## Do this
Please repeat the stretch of the records from the line containing "Click the Value" through the line containing "Looking at the screenshot, I should [x=1305, y=39].", substituting "symbol" for "icon" and leaving everything else unchanged.
-- start Records for the task --
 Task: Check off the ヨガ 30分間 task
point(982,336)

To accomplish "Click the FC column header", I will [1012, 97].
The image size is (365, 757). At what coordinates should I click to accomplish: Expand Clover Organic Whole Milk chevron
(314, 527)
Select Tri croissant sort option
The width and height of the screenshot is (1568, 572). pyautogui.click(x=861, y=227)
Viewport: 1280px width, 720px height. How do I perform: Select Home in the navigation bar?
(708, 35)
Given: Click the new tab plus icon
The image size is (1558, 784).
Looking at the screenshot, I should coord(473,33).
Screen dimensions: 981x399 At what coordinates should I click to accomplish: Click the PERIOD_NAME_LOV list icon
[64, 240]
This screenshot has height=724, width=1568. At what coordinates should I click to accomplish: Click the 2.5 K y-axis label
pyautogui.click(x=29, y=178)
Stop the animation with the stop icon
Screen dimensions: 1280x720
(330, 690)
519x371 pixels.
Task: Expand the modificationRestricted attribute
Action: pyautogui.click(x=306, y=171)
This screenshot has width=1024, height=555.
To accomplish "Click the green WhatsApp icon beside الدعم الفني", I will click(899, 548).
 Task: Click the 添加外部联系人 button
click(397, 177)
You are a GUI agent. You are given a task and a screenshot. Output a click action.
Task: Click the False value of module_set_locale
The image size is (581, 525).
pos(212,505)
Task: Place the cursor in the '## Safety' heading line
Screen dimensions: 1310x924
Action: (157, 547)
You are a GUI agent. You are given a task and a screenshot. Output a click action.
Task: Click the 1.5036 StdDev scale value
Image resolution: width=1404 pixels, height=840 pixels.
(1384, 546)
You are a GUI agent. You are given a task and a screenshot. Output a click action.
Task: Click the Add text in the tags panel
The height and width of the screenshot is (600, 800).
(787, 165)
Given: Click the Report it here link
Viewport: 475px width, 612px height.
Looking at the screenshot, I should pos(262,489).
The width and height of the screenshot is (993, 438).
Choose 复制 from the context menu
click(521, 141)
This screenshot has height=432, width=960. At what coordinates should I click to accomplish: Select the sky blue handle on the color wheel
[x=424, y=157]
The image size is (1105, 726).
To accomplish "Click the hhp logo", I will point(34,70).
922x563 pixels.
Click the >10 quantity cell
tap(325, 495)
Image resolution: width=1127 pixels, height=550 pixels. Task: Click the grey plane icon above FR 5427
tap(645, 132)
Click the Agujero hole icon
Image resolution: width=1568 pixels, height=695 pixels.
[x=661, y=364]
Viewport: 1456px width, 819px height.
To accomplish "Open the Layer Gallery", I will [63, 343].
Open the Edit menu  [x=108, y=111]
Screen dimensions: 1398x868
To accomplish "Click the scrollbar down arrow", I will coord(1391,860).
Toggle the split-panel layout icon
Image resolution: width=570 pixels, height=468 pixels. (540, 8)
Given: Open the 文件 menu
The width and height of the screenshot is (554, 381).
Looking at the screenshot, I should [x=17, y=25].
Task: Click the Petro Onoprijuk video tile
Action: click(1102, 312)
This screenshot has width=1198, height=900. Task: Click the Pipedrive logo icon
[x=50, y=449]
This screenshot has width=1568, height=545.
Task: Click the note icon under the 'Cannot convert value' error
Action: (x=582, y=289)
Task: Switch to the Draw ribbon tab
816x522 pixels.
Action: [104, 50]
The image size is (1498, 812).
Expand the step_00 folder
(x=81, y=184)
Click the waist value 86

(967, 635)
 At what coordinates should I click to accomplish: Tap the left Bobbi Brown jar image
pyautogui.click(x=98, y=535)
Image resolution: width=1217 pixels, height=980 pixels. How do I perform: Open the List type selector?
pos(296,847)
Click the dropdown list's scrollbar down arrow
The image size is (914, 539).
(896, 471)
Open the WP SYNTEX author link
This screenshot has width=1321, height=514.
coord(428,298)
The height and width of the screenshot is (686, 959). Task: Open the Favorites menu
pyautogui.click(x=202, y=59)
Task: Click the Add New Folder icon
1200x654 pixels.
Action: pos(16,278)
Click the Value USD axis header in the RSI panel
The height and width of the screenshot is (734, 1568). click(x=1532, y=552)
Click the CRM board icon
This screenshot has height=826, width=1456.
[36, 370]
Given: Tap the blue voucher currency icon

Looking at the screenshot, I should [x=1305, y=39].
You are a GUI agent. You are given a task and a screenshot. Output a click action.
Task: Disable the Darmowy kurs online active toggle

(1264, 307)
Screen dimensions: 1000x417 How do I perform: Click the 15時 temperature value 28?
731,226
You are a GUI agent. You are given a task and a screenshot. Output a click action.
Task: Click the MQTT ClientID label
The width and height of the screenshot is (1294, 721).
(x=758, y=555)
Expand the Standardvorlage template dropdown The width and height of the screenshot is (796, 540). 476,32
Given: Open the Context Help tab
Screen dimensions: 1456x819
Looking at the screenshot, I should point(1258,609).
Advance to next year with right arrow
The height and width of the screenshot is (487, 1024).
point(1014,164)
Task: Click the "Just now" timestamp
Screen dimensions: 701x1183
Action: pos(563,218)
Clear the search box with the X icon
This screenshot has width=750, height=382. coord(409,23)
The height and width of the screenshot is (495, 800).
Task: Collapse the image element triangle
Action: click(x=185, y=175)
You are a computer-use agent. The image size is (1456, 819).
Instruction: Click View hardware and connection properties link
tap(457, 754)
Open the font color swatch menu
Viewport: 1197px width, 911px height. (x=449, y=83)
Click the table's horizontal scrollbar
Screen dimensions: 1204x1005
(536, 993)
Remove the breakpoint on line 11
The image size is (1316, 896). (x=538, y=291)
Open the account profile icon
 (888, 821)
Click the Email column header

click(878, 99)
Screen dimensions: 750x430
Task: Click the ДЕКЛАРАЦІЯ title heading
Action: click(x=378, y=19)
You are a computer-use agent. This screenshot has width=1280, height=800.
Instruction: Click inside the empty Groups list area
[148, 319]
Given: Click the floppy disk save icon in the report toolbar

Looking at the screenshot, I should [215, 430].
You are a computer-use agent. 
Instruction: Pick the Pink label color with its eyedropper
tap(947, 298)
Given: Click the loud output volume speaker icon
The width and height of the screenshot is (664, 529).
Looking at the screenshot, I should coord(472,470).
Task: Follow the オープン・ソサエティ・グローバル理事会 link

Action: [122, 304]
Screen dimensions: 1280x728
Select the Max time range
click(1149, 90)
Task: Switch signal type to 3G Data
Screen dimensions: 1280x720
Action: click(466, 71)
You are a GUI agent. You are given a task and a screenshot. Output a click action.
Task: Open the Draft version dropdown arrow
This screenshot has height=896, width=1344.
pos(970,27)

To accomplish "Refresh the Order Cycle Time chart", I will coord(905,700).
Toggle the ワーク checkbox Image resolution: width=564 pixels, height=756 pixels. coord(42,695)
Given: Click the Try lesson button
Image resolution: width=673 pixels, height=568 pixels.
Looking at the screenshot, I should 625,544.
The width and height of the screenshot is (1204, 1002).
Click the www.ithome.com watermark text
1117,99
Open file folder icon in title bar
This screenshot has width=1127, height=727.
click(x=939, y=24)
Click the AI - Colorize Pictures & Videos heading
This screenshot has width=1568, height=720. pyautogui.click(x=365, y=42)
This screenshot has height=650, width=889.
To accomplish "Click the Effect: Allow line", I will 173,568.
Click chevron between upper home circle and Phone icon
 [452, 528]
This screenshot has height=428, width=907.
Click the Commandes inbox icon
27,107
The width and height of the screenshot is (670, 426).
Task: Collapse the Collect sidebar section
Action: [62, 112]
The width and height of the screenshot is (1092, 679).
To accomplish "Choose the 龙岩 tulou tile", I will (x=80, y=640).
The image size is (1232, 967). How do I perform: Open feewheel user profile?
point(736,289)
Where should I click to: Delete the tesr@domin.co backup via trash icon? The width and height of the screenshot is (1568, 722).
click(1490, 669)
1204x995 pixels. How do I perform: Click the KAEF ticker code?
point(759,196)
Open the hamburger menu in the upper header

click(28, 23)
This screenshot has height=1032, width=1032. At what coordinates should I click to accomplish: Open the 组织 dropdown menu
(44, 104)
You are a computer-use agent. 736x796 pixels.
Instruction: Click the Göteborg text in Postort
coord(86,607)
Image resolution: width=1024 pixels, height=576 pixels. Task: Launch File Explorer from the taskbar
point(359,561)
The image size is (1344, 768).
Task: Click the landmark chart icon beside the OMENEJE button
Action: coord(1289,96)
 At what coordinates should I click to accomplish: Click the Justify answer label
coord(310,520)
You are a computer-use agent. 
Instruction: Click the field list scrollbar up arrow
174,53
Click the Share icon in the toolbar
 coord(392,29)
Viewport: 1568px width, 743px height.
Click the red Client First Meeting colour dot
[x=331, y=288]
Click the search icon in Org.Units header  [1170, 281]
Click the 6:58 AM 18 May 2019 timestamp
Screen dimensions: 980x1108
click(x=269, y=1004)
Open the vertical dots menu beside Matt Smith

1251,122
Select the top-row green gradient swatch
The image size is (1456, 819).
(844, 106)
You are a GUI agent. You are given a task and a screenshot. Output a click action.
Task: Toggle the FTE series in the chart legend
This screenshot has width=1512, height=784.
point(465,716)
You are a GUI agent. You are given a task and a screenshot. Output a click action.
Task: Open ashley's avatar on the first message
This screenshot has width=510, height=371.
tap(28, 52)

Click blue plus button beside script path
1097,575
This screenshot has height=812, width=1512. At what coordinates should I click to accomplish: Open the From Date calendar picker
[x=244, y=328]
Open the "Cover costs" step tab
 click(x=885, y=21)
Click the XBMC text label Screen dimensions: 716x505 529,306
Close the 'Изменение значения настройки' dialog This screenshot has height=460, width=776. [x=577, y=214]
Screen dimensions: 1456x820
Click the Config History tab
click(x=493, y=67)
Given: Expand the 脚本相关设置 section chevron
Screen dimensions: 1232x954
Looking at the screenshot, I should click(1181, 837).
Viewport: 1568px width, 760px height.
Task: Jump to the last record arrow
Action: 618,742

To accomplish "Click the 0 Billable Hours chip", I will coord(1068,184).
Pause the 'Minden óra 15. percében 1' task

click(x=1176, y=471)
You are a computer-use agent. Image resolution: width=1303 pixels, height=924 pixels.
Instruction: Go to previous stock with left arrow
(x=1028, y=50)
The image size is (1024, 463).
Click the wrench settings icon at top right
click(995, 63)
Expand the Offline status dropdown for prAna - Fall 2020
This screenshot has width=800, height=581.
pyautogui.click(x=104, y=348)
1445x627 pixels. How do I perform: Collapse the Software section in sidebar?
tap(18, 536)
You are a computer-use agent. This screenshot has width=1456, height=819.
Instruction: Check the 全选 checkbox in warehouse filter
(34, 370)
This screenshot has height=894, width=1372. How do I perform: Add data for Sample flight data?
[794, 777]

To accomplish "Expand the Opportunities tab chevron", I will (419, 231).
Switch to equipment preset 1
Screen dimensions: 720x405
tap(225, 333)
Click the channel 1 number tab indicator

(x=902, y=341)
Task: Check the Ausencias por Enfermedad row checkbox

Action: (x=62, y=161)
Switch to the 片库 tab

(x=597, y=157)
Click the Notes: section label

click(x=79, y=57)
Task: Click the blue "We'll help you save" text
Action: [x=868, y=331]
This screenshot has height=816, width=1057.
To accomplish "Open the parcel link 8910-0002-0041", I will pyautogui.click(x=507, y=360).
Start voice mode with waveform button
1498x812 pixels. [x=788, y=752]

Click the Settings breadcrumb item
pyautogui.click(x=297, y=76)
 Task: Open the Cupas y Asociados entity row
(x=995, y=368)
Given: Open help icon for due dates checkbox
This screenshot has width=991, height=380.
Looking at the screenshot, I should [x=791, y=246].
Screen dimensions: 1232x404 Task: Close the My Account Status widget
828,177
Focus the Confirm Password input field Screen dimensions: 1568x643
-- end Records for the task --
## Response
Click the Value USD axis header in the RSI panel
The height and width of the screenshot is (734, 1568). click(x=1532, y=552)
Click the CRM board symbol
This screenshot has height=826, width=1456.
[36, 370]
Given: Tap the blue voucher currency symbol

Looking at the screenshot, I should [x=1305, y=39].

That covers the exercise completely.